January 15, 2008

Teen Pregnancy

By Senator Lena C. Taylor

Too often these days, big problems get buried by rhetoric.  Teen pregnancy in Wisconsin is a case in point.  Policymakers were quick to trumpet drops in our state’s teen pregnancy rate during the past decade.  Lately, though, there’s been a failure to follow through with the progressive agenda that led to the drop in the first place.  The result is that Wisconsin’s once-declining teen pregnancy rate has plateaud over the past few years, without much public notice.

Teen pregnancy today is no less destructive than it was years ago.  Just as it did a decade ago, it has a remarkably subtle but pervasive negative impact on society.  For example: 

  • Teen mothers and their children are less likely to graduate high school than are other mothers and their children.  
  • Families with teen mothers are more likely to live below the poverty line and end up on welfare. 
  • Children of teen parents have a higher rate of incarceration than their peers and are more likely to be teen parents themselves.
  • A recent study reports that each teen birth costs the Wisconsin $80,000 per year in human and financial capital
  • Teen pregnancy has been linked to family dysfunction, child abuse and neglect, sexual violence, drug and alcohol abuse, and poor self-esteem

Teen pregnancy doesn’t just impact mothers and children; it’s not limited to a single segment of society.  It affects schools, businesses, community corrections, and a host of social services.

Surprisingly, though, the widespread nature of teen pregnancy in our society hasn’t led to a substantial cooperative effort to fight it.  Instead of building on mutual recognition of the problem, groups have argued over particular policy solutions, oftentimes refusing to compromise or even consider alternative ways to achieve their goals.

If we’re actually going to do something about teen pregnancy—and not just posture politically—then we’ve got to look for common ground rather than digging in behind the most ‘extreme’ measures (like school-funded contraception).  Even though we might have different opinions as to what the best way to fight teen pregnancy is, there are certain things most of us can agree upon:

  • Educating the public is the best way to permanently lower teen pregnancy rates
  • It’s important that young people have resources they can go to with questions about teen pregnancy
  • Any policy dealing with teen pregnancy needs to ensure that the children of teen mothers are given access to necessities like healthcare and education

Starting with these basic, proven principles, we can implement policy that curbs teen pregnancy.  Whether that policy takes the form of an ad campaign educating young people about the dangers of teen pregnancy, or a series of community forums featuring guest speakers, or a comprehensive healthcare plan like BadgerCare Plus, any policy that even puts a dent in teen pregnancy statistics is an laudable accomplishment.
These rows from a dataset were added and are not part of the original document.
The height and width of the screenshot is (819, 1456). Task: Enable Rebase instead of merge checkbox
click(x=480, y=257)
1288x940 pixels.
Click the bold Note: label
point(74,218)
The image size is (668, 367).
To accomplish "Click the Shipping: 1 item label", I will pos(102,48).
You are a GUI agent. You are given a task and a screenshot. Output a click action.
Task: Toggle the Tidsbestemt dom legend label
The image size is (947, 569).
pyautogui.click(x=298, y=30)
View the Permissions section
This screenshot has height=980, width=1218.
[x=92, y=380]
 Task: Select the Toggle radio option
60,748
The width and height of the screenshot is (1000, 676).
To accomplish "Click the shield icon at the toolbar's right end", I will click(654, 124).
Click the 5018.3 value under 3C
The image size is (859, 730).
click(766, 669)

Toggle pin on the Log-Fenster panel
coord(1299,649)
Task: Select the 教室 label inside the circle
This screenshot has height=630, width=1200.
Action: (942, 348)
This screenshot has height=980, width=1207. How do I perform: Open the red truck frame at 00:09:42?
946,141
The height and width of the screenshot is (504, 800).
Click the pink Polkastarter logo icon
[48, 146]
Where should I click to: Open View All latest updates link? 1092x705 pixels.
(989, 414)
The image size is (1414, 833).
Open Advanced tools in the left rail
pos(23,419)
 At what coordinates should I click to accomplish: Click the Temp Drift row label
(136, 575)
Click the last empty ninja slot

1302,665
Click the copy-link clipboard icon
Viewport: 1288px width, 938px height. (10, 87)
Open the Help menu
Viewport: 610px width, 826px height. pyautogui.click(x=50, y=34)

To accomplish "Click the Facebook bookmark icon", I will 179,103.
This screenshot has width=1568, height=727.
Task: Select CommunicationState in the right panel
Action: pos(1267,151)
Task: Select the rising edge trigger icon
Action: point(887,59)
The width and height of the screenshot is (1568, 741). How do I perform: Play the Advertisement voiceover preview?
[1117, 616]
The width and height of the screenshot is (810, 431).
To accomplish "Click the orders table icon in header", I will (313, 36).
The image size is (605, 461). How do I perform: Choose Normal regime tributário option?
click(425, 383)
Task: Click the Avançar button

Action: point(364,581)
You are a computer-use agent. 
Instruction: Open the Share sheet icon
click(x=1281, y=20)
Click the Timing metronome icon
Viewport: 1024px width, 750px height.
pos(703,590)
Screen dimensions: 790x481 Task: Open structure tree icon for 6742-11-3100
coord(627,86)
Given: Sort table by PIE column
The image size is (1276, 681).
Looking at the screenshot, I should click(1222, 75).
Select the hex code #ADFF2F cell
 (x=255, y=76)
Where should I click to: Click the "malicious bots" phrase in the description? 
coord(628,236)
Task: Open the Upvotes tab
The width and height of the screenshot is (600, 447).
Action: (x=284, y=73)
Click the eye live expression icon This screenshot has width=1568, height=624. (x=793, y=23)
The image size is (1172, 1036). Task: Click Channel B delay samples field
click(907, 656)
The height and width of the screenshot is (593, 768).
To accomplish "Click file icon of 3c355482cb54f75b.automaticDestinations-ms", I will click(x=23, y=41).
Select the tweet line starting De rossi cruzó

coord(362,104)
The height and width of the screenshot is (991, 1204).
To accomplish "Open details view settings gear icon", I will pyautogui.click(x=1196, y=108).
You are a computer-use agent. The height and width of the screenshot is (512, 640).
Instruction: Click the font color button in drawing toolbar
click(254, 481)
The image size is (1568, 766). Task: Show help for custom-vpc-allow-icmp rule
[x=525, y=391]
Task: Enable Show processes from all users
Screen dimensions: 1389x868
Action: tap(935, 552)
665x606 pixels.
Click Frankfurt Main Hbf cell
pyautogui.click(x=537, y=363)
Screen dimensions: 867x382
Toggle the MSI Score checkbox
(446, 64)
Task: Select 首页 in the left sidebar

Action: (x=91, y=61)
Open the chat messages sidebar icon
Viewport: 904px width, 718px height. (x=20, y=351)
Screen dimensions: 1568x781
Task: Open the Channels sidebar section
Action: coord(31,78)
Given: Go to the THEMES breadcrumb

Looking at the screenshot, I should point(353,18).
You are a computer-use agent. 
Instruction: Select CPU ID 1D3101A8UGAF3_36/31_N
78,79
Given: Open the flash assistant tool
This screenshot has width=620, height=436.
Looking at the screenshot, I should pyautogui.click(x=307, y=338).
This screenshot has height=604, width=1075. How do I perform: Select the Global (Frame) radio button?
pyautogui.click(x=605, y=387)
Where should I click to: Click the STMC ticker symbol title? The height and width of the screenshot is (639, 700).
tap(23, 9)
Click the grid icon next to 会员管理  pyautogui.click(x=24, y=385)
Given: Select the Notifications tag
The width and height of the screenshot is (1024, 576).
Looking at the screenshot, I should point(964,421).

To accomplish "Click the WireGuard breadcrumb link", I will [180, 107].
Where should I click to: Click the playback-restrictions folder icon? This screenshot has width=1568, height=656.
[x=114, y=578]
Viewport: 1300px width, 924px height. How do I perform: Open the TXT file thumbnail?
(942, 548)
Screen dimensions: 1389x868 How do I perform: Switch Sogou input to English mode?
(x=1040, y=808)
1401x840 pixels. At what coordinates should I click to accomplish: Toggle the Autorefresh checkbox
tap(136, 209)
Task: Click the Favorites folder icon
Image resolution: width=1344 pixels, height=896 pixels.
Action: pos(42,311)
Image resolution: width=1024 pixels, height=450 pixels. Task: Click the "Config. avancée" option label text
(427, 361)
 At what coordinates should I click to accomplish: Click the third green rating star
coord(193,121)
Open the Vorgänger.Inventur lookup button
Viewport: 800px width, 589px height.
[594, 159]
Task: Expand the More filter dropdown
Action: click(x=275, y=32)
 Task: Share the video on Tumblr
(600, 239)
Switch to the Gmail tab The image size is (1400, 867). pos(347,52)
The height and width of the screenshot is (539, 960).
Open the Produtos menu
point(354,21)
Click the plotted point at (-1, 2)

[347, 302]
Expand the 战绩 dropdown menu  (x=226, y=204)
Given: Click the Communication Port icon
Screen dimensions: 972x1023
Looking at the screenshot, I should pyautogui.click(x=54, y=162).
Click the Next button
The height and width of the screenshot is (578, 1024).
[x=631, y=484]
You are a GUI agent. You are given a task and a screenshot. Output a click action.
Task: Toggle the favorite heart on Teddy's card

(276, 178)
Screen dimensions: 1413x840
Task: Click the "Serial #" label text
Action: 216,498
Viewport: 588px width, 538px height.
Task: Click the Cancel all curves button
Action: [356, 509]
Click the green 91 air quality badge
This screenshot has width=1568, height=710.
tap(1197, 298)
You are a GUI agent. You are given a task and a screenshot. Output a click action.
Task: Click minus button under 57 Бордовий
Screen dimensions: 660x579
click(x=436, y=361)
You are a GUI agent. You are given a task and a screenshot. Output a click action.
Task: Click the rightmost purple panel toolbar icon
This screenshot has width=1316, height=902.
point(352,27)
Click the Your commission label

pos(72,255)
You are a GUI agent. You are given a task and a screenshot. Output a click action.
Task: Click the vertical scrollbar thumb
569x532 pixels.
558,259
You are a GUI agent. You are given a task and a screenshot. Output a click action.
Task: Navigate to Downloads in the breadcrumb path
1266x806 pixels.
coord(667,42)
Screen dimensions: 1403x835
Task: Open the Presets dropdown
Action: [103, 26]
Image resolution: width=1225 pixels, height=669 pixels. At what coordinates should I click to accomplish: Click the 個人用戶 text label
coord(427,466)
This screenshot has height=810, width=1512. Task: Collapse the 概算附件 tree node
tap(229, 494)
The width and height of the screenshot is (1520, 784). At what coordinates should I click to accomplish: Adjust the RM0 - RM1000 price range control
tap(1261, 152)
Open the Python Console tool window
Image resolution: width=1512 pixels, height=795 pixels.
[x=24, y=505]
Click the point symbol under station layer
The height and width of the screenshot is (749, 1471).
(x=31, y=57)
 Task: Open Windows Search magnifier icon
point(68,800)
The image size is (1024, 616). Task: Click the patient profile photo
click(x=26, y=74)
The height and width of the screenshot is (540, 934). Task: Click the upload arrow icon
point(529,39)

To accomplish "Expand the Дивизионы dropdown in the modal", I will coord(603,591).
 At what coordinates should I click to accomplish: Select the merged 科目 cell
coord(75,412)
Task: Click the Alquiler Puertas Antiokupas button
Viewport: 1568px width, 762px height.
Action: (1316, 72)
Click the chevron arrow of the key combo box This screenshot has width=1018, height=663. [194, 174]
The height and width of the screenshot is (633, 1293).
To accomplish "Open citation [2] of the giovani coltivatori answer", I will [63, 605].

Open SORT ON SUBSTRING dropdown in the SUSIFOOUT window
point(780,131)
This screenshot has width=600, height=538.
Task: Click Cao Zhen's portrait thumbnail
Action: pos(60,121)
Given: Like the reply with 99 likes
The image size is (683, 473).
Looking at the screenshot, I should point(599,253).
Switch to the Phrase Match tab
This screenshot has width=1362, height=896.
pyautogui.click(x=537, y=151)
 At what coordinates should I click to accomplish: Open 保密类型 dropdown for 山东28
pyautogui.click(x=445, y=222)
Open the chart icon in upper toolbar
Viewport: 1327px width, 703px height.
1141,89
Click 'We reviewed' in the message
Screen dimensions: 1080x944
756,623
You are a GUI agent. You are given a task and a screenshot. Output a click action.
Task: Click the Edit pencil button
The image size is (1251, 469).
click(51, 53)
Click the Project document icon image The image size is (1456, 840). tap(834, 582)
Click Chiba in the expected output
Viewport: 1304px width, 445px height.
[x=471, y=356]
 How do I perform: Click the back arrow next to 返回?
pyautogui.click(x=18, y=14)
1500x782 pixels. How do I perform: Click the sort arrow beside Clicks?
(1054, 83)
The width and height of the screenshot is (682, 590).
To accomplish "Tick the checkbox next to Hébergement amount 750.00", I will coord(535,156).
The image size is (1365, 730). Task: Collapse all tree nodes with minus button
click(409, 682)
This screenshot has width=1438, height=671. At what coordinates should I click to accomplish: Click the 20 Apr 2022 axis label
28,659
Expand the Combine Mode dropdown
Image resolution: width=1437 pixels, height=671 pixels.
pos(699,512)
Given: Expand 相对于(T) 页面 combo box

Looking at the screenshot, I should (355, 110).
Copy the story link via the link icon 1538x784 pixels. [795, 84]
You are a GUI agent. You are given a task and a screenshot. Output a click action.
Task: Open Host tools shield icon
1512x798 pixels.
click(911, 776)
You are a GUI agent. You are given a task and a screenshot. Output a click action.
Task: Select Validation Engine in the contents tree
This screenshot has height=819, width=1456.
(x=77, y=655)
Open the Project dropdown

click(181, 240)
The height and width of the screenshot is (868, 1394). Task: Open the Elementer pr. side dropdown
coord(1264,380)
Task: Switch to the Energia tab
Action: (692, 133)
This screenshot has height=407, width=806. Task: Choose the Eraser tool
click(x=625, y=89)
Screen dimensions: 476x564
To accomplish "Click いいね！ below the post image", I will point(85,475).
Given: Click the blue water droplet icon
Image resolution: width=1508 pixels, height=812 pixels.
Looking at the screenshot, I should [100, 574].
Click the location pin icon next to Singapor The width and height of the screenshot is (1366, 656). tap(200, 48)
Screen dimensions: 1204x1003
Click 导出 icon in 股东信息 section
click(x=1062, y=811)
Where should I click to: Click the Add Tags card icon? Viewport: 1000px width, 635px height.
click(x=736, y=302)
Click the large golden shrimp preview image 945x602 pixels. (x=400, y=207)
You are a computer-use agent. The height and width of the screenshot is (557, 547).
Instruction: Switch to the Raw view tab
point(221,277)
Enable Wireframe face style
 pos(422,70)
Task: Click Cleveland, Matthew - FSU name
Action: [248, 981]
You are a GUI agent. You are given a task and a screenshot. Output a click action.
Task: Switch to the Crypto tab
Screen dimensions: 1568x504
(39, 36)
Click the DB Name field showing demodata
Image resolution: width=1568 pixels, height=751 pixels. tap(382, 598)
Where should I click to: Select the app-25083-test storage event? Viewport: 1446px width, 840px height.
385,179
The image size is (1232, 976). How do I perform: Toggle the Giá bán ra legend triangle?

The time for posturing and rhetoric on teen pregnancy is long gone.  We need policies today that reaffirm our shared commitment to a future free of teen births.  As a start, I’ve authored a simple measure requiring schools to provide comprehensive sexual education to students.  Similar measures have been very successful in other states, both in terms of reducing teen pregnancy rates and in garnering widespread public support.  I hope that my bill can be a starting point, something we can all get behind in the fight against teen pregnancy.  If we don’t act soon, a whole generation will suffer the consequences.